When the LLM calls a tool that is not registered with MCP, the server returns it to the client for execution.

sequenceDiagram
    title /responses — Non-MCP Tool (Client Executes)

    participant Client
    participant RS as responses_service

    RS-->>Client: response.in_progress (snapshot: output contains function_call with status="ready")
    RS-->>Client: response.function_call_arguments.delta (repeated)
    RS-->>Client: response.function_call_arguments.done
    RS-->>Client: response.completed

    Note over Client: Client executes tool externally

    Client->>RS: POST /responses (input includes function_call_output with call_id)
    Note over RS: Matches call_id to history, adds tool result, continues conversation

/v1/chat/completions Flow with MCP Tool Loop

The chat completions endpoint has its own tool-call loop.
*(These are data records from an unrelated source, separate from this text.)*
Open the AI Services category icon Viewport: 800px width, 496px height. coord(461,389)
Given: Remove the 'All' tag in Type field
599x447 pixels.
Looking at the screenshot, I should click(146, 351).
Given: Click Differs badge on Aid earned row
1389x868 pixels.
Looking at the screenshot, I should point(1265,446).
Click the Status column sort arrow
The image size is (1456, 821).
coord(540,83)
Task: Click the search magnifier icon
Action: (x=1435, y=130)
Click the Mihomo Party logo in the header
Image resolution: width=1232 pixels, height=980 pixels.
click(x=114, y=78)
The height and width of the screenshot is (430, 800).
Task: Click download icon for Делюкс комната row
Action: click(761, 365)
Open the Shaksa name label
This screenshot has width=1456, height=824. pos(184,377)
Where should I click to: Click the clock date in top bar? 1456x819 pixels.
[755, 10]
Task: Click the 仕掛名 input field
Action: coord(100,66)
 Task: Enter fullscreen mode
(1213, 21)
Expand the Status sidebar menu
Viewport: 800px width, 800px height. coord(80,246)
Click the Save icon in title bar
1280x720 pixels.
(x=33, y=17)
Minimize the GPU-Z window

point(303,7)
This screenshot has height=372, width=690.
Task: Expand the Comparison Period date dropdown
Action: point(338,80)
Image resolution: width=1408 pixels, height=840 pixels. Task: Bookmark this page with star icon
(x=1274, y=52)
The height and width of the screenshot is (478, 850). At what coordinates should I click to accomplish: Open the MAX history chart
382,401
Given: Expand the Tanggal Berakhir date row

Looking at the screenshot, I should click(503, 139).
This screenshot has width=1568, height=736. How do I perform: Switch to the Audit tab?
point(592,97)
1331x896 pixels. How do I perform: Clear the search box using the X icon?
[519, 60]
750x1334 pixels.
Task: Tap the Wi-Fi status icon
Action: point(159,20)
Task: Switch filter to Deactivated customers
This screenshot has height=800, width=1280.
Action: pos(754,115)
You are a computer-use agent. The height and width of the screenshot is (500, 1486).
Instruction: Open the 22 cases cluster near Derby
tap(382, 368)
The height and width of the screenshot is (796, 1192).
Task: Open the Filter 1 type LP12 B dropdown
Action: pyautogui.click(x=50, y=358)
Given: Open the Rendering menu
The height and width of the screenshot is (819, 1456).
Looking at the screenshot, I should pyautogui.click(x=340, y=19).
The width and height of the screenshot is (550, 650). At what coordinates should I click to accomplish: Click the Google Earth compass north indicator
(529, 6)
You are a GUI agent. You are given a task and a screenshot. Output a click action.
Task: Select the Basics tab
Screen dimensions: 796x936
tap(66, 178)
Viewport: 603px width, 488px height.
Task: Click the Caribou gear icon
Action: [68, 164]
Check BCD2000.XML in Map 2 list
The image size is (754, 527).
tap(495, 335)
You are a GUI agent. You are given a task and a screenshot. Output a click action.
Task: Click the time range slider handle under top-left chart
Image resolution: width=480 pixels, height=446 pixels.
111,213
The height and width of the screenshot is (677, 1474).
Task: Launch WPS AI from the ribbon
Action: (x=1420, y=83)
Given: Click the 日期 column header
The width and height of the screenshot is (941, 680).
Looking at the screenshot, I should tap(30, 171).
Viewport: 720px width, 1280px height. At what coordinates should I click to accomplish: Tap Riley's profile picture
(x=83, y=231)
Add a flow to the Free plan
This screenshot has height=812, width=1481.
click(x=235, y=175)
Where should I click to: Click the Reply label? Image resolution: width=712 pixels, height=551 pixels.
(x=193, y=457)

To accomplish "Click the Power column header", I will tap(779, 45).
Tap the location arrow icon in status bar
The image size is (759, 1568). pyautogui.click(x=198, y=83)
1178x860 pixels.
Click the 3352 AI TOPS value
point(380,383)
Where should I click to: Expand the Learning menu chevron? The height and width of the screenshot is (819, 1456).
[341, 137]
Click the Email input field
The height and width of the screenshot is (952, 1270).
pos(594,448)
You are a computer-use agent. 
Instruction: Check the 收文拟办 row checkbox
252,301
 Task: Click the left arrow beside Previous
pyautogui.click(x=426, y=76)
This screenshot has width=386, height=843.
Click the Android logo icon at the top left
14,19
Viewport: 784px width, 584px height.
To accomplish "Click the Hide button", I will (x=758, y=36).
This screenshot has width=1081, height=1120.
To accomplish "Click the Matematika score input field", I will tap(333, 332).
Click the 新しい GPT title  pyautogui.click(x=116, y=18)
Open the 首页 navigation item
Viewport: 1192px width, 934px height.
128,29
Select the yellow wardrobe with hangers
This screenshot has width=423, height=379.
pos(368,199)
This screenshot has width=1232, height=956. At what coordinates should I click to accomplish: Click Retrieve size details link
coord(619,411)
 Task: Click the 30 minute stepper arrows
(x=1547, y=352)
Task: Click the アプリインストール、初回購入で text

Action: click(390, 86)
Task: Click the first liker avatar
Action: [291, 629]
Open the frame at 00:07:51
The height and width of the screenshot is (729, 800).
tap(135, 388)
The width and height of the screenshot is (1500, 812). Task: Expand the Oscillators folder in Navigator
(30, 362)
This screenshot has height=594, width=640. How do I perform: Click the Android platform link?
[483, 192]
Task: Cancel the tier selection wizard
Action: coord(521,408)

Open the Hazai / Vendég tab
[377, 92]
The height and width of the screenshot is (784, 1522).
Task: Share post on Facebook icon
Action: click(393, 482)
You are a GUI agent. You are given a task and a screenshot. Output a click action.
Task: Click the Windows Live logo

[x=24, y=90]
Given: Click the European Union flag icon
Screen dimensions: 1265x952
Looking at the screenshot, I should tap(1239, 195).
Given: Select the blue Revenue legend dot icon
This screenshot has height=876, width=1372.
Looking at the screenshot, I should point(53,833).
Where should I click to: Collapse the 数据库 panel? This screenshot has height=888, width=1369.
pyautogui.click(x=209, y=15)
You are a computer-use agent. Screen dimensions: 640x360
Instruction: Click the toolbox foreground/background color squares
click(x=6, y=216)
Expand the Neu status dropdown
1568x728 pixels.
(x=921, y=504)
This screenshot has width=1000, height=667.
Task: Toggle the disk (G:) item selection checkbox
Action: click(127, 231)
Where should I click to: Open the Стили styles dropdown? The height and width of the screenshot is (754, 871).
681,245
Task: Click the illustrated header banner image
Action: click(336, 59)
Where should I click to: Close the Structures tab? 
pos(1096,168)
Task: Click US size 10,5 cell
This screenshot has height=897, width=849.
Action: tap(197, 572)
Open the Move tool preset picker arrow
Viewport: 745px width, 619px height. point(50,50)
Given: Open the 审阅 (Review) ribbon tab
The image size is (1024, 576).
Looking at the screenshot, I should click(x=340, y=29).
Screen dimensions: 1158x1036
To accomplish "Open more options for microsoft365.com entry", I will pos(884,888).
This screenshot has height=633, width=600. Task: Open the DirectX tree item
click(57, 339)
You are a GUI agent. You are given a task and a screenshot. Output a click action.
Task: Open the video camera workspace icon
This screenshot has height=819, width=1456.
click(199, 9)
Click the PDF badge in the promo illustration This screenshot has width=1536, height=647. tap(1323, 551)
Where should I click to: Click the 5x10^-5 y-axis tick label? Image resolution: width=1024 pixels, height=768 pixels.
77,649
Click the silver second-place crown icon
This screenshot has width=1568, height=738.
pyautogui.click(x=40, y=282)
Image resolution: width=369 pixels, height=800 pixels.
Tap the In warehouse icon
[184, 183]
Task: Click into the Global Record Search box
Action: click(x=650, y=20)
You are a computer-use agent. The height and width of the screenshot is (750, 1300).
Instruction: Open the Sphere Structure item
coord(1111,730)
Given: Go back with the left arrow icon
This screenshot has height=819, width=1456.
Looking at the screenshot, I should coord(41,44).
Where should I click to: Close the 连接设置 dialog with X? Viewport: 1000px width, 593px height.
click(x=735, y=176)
Streaming mode uses non-streaming requests internally during tool resolution, then streams only the final response.

sequenceDiagram
    title /v1/chat/completions — MCP Tool Loop

    participant Client
    participant CCS as chat_completions_service
    participant LLM
    participant MCPM as mcp_manager
    participant MCPS as MCPServer (Subprocess)

    Client->>+CCS: POST /v1/chat/completions (messages, tools)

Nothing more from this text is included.